1
Sluit het verzendende systeem
met een optionele LAN-kabel
(crossover-kabel) aan op het
ontvangende systeem.
LAN-kabel (crossover)
Opmerking
Hoewel een gewone LAN-kabel (straight-
kabel) kan worden gebruikt om het apparaat te
verbinden met het netwerk, kan dit type kabel
niet worden gebruikt voor deze bewerking.

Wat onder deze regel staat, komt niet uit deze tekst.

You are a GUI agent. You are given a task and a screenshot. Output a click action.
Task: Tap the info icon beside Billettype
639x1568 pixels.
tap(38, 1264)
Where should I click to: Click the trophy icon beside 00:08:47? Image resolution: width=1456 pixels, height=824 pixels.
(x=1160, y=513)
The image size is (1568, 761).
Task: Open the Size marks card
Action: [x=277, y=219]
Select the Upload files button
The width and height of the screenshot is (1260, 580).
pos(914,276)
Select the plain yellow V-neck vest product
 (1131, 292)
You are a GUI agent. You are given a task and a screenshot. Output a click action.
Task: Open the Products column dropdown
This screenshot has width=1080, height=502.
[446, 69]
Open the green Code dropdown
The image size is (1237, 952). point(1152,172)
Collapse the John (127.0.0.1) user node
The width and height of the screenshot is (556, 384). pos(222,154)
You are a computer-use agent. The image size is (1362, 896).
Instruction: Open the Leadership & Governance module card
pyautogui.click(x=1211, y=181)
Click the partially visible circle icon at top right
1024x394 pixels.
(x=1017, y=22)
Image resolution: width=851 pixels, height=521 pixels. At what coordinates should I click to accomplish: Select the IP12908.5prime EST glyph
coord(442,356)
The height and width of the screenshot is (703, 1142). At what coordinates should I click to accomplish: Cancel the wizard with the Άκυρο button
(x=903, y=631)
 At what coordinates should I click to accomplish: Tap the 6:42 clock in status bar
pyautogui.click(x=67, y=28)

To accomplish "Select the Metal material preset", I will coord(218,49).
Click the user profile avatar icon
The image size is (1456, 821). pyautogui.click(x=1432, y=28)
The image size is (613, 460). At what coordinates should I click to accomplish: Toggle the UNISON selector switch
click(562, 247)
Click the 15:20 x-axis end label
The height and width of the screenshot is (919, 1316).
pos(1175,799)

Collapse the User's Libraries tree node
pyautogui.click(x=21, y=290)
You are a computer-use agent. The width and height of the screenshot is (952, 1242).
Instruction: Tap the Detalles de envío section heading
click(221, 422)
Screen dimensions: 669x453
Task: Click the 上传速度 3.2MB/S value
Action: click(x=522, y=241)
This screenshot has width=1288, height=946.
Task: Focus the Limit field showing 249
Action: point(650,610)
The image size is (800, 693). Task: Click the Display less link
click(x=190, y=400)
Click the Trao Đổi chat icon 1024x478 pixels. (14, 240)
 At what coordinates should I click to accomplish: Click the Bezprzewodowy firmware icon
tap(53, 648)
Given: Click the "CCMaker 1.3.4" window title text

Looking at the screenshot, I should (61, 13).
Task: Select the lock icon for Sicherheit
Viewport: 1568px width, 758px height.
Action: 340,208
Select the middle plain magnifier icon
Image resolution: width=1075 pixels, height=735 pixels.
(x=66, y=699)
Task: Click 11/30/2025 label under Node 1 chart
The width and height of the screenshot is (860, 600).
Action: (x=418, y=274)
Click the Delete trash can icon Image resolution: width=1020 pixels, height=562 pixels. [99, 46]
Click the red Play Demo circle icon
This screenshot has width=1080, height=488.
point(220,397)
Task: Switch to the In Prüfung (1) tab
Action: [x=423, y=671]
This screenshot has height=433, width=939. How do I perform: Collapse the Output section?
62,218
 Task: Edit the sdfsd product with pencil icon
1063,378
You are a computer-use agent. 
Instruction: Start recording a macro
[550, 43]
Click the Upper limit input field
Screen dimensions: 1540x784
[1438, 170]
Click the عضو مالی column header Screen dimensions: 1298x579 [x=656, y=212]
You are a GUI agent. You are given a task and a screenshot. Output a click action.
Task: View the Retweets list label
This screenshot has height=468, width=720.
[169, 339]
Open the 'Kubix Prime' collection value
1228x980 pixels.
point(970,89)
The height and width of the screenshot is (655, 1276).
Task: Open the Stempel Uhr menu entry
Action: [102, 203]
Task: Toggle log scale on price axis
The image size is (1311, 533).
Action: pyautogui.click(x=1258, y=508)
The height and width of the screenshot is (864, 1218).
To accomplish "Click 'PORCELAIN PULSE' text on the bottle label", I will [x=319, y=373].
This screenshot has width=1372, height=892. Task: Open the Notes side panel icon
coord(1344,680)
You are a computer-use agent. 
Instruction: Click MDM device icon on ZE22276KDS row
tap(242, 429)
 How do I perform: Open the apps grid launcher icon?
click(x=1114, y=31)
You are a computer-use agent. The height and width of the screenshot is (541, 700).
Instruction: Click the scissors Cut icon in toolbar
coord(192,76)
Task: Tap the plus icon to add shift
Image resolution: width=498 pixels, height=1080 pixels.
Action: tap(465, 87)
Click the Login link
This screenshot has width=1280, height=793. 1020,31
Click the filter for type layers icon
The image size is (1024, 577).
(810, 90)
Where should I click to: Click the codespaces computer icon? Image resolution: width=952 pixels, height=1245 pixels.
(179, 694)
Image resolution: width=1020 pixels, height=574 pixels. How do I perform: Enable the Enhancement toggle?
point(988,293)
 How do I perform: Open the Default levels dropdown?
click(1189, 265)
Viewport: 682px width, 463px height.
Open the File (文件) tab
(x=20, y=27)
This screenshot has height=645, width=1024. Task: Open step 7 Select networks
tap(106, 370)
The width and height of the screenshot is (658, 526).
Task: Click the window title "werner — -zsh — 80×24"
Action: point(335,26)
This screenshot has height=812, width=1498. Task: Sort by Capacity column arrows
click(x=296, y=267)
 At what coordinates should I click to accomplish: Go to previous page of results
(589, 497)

Controleer goed welk type kabel (straight-kabel
of crossover-kabel) u gebruikt, omdat beide typen
erg op elkaar lijken.
2
Open het instelmenu op het
verzendende systeem en selecteer
[Move track data].
3
Lees de inhoud van de [Read me]
en selecteer [Next].
4
Selecteer de richting waarin u de
trackgegevens wilt verplaatsen
in de vervolgkeuzelijst [Moving
direction] en selecteer [Check].
5
Herhaal stap 2 tot en met 4 op het
ontvangende systeem.
Als niet alle gegevens kunnen worden
verplaatst (bijvoorbeeld omdat er
onvoldoende ruimte op de HDD
beschikbaar is of omdat er beperkingen
gelden voor het aantal mappen op het
ontvangende systeem), wordt een bericht
weergegeven. Als u het verplaatsen wilt
annuleren, selecteert u [Close] en selecteert
u vervolgens [Stop] in stap 6. Het apparaat
wordt automatisch opnieuw opgestart na het
annuleren.
6
Selecteer [Start] wanneer het
scherm voor het verplaatsen van
gegevens wordt weergegeven.
7
Selecteer [Yes].
Het verplaatsen wordt gestart.
Wanneer het verplaatsen is voltooid, wordt
het apparaat automatisch opnieuw opgestart
en vervolgens wordt het uitgeschakeld.